▶ [STORED RECORDS]
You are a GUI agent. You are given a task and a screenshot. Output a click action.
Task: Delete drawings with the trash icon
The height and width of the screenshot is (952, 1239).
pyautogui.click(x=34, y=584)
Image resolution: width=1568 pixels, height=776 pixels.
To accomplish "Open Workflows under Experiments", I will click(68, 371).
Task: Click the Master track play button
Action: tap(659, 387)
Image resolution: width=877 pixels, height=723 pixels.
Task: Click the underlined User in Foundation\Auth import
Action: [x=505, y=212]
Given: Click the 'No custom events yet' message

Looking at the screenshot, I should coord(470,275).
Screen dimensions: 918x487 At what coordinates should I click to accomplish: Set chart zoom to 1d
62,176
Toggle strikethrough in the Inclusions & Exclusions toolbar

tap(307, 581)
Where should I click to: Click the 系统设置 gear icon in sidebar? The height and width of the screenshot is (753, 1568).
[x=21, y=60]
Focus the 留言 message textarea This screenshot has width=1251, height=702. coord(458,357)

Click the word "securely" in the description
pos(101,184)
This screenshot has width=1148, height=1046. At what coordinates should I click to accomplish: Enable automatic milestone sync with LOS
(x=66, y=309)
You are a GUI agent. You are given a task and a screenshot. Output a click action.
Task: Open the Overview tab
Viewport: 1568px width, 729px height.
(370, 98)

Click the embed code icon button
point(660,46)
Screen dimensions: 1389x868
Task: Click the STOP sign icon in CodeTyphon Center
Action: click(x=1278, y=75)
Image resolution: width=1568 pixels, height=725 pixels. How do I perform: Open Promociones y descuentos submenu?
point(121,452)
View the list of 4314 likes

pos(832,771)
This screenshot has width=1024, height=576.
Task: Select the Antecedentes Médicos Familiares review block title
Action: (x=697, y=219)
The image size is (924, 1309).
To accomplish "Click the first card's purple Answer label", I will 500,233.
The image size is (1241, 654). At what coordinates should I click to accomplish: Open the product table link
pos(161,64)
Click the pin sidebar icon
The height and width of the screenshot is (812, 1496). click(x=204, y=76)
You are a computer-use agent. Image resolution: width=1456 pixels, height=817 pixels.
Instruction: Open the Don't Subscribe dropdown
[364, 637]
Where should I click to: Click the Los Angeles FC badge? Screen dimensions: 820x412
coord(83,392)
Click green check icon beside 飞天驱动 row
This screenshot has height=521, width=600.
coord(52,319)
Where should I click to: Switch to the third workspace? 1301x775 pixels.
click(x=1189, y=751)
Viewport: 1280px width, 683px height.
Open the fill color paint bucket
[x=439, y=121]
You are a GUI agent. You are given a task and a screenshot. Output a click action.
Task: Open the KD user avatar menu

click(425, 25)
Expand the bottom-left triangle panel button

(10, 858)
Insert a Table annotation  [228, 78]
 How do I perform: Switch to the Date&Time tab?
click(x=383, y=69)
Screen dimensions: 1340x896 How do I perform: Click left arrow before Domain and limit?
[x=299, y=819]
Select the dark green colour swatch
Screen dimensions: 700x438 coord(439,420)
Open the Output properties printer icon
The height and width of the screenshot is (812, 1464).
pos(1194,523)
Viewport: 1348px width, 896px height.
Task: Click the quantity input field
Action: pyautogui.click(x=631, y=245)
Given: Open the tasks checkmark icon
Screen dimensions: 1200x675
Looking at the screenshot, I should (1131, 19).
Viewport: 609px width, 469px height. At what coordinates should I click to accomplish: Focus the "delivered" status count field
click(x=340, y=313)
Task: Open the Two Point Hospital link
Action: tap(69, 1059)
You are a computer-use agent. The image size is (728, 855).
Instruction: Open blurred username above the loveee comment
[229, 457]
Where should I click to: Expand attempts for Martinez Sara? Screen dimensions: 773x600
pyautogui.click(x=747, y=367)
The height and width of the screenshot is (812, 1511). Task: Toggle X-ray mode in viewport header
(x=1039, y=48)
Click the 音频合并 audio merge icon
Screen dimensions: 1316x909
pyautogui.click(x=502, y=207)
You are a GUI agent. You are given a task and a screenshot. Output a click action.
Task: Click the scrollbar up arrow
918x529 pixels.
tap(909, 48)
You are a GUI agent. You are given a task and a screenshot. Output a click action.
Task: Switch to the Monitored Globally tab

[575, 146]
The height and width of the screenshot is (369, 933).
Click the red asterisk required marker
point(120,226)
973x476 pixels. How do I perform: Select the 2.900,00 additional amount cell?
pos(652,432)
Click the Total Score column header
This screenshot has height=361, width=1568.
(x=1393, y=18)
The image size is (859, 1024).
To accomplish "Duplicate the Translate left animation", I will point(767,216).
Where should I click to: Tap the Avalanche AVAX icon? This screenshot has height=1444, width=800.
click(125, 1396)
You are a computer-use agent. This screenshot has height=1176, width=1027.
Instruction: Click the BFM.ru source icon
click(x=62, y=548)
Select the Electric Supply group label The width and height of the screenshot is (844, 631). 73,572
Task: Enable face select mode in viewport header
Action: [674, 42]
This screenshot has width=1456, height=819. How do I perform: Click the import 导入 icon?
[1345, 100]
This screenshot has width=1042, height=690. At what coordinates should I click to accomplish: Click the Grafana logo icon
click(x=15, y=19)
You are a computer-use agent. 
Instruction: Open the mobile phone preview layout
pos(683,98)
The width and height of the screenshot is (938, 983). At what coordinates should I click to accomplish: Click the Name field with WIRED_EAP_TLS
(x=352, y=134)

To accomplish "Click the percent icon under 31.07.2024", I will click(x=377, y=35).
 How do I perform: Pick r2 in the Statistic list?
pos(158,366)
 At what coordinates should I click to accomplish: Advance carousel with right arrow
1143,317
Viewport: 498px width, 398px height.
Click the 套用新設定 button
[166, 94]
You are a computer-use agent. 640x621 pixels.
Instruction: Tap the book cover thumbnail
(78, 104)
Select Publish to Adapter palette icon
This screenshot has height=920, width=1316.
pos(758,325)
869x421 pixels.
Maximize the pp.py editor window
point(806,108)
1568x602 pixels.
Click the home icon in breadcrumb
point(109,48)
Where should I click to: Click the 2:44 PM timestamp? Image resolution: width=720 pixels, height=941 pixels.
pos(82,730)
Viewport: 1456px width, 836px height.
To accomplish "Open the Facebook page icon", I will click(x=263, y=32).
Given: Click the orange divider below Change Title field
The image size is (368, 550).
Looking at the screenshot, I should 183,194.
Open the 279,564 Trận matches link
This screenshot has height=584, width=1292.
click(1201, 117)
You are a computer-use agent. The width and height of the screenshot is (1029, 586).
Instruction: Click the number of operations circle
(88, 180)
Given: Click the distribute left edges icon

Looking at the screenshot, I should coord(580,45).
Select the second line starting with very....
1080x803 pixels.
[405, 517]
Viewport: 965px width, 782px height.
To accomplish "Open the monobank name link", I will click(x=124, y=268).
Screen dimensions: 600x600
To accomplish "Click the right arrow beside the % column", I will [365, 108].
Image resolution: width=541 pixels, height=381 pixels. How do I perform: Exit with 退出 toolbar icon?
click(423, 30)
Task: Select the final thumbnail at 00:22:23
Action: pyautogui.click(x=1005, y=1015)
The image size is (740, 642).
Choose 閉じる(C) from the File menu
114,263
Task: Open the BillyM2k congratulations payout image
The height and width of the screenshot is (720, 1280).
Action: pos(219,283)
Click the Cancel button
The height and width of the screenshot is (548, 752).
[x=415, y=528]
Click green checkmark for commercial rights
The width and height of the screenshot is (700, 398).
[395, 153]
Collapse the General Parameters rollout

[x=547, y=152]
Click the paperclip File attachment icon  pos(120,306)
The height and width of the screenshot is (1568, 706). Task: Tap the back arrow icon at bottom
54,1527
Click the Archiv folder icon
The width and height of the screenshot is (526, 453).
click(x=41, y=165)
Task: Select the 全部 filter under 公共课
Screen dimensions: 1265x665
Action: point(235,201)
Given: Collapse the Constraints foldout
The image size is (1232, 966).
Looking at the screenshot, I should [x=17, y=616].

▶ [TASK DIRECTIONS] Copy out all of the data above exactly as it appears, line for line.

▶ [CORRECT RESPONSE]
You are a GUI agent. You are given a task and a screenshot. Output a click action.
Task: Delete drawings with the trash icon
The height and width of the screenshot is (952, 1239).
pyautogui.click(x=34, y=584)
Image resolution: width=1568 pixels, height=776 pixels.
To accomplish "Open Workflows under Experiments", I will click(68, 371).
Task: Click the Master track play button
Action: tap(659, 387)
Image resolution: width=877 pixels, height=723 pixels.
Task: Click the underlined User in Foundation\Auth import
Action: [x=505, y=212]
Given: Click the 'No custom events yet' message

Looking at the screenshot, I should coord(470,275).
Screen dimensions: 918x487 At what coordinates should I click to accomplish: Set chart zoom to 1d
62,176
Toggle strikethrough in the Inclusions & Exclusions toolbar

tap(307, 581)
Where should I click to: Click the 系统设置 gear icon in sidebar? The height and width of the screenshot is (753, 1568).
[x=21, y=60]
Focus the 留言 message textarea This screenshot has width=1251, height=702. coord(458,357)

Click the word "securely" in the description
pos(101,184)
This screenshot has width=1148, height=1046. At what coordinates should I click to accomplish: Enable automatic milestone sync with LOS
(x=66, y=309)
You are a GUI agent. You are given a task and a screenshot. Output a click action.
Task: Open the Overview tab
Viewport: 1568px width, 729px height.
(370, 98)

Click the embed code icon button
point(660,46)
Screen dimensions: 1389x868
Task: Click the STOP sign icon in CodeTyphon Center
Action: click(x=1278, y=75)
Image resolution: width=1568 pixels, height=725 pixels. How do I perform: Open Promociones y descuentos submenu?
point(121,452)
View the list of 4314 likes

pos(832,771)
This screenshot has width=1024, height=576.
Task: Select the Antecedentes Médicos Familiares review block title
Action: (x=697, y=219)
The image size is (924, 1309).
To accomplish "Click the first card's purple Answer label", I will 500,233.
The image size is (1241, 654). At what coordinates should I click to accomplish: Open the product table link
pos(161,64)
Click the pin sidebar icon
The height and width of the screenshot is (812, 1496). click(x=204, y=76)
You are a computer-use agent. Image resolution: width=1456 pixels, height=817 pixels.
Instruction: Open the Don't Subscribe dropdown
[364, 637]
Where should I click to: Click the Los Angeles FC badge? Screen dimensions: 820x412
coord(83,392)
Click green check icon beside 飞天驱动 row
This screenshot has height=521, width=600.
coord(52,319)
Where should I click to: Switch to the third workspace? 1301x775 pixels.
click(x=1189, y=751)
Viewport: 1280px width, 683px height.
Open the fill color paint bucket
[x=439, y=121]
You are a GUI agent. You are given a task and a screenshot. Output a click action.
Task: Open the KD user avatar menu

click(425, 25)
Expand the bottom-left triangle panel button

(10, 858)
Insert a Table annotation  [228, 78]
 How do I perform: Switch to the Date&Time tab?
click(x=383, y=69)
Screen dimensions: 1340x896 How do I perform: Click left arrow before Domain and limit?
[x=299, y=819]
Select the dark green colour swatch
Screen dimensions: 700x438 coord(439,420)
Open the Output properties printer icon
The height and width of the screenshot is (812, 1464).
pos(1194,523)
Viewport: 1348px width, 896px height.
Task: Click the quantity input field
Action: pyautogui.click(x=631, y=245)
Given: Open the tasks checkmark icon
Screen dimensions: 1200x675
Looking at the screenshot, I should (1131, 19).
Viewport: 609px width, 469px height. At what coordinates should I click to accomplish: Focus the "delivered" status count field
click(x=340, y=313)
Task: Open the Two Point Hospital link
Action: tap(69, 1059)
You are a computer-use agent. The image size is (728, 855).
Instruction: Open blurred username above the loveee comment
[229, 457]
Where should I click to: Expand attempts for Martinez Sara? Screen dimensions: 773x600
pyautogui.click(x=747, y=367)
The height and width of the screenshot is (812, 1511). Task: Toggle X-ray mode in viewport header
(x=1039, y=48)
Click the 音频合并 audio merge icon
Screen dimensions: 1316x909
pyautogui.click(x=502, y=207)
You are a GUI agent. You are given a task and a screenshot. Output a click action.
Task: Click the scrollbar up arrow
918x529 pixels.
tap(909, 48)
You are a GUI agent. You are given a task and a screenshot. Output a click action.
Task: Switch to the Monitored Globally tab

[575, 146]
The height and width of the screenshot is (369, 933).
Click the red asterisk required marker
point(120,226)
973x476 pixels. How do I perform: Select the 2.900,00 additional amount cell?
pos(652,432)
Click the Total Score column header
This screenshot has height=361, width=1568.
(x=1393, y=18)
The image size is (859, 1024).
To accomplish "Duplicate the Translate left animation", I will point(767,216).
Where should I click to: Tap the Avalanche AVAX icon? This screenshot has height=1444, width=800.
click(125, 1396)
You are a computer-use agent. This screenshot has height=1176, width=1027.
Instruction: Click the BFM.ru source icon
click(x=62, y=548)
Select the Electric Supply group label The width and height of the screenshot is (844, 631). 73,572
Task: Enable face select mode in viewport header
Action: [674, 42]
This screenshot has width=1456, height=819. How do I perform: Click the import 导入 icon?
[1345, 100]
This screenshot has width=1042, height=690. At what coordinates should I click to accomplish: Click the Grafana logo icon
click(x=15, y=19)
You are a computer-use agent. 
Instruction: Open the mobile phone preview layout
pos(683,98)
The width and height of the screenshot is (938, 983). At what coordinates should I click to accomplish: Click the Name field with WIRED_EAP_TLS
(x=352, y=134)

To accomplish "Click the percent icon under 31.07.2024", I will click(x=377, y=35).
 How do I perform: Pick r2 in the Statistic list?
pos(158,366)
 At what coordinates should I click to accomplish: Advance carousel with right arrow
1143,317
Viewport: 498px width, 398px height.
Click the 套用新設定 button
[166, 94]
You are a computer-use agent. 640x621 pixels.
Instruction: Tap the book cover thumbnail
(78, 104)
Select Publish to Adapter palette icon
This screenshot has height=920, width=1316.
pos(758,325)
869x421 pixels.
Maximize the pp.py editor window
point(806,108)
1568x602 pixels.
Click the home icon in breadcrumb
point(109,48)
Where should I click to: Click the 2:44 PM timestamp? Image resolution: width=720 pixels, height=941 pixels.
pos(82,730)
Viewport: 1456px width, 836px height.
To accomplish "Open the Facebook page icon", I will click(x=263, y=32).
Given: Click the orange divider below Change Title field
The image size is (368, 550).
Looking at the screenshot, I should 183,194.
Open the 279,564 Trận matches link
This screenshot has height=584, width=1292.
click(1201, 117)
You are a computer-use agent. The width and height of the screenshot is (1029, 586).
Instruction: Click the number of operations circle
(88, 180)
Given: Click the distribute left edges icon

Looking at the screenshot, I should coord(580,45).
Select the second line starting with very....
1080x803 pixels.
[405, 517]
Viewport: 965px width, 782px height.
To accomplish "Open the monobank name link", I will click(x=124, y=268).
Screen dimensions: 600x600
To accomplish "Click the right arrow beside the % column", I will [365, 108].
Image resolution: width=541 pixels, height=381 pixels. How do I perform: Exit with 退出 toolbar icon?
click(423, 30)
Task: Select the final thumbnail at 00:22:23
Action: pyautogui.click(x=1005, y=1015)
The image size is (740, 642).
Choose 閉じる(C) from the File menu
114,263
Task: Open the BillyM2k congratulations payout image
The height and width of the screenshot is (720, 1280).
Action: pos(219,283)
Click the Cancel button
The height and width of the screenshot is (548, 752).
[x=415, y=528]
Click green checkmark for commercial rights
The width and height of the screenshot is (700, 398).
[395, 153]
Collapse the General Parameters rollout

[x=547, y=152]
Click the paperclip File attachment icon  pos(120,306)
The height and width of the screenshot is (1568, 706). Task: Tap the back arrow icon at bottom
54,1527
Click the Archiv folder icon
The width and height of the screenshot is (526, 453).
click(x=41, y=165)
Task: Select the 全部 filter under 公共课
Screen dimensions: 1265x665
Action: point(235,201)
Given: Collapse the Constraints foldout
The image size is (1232, 966).
Looking at the screenshot, I should [x=17, y=616].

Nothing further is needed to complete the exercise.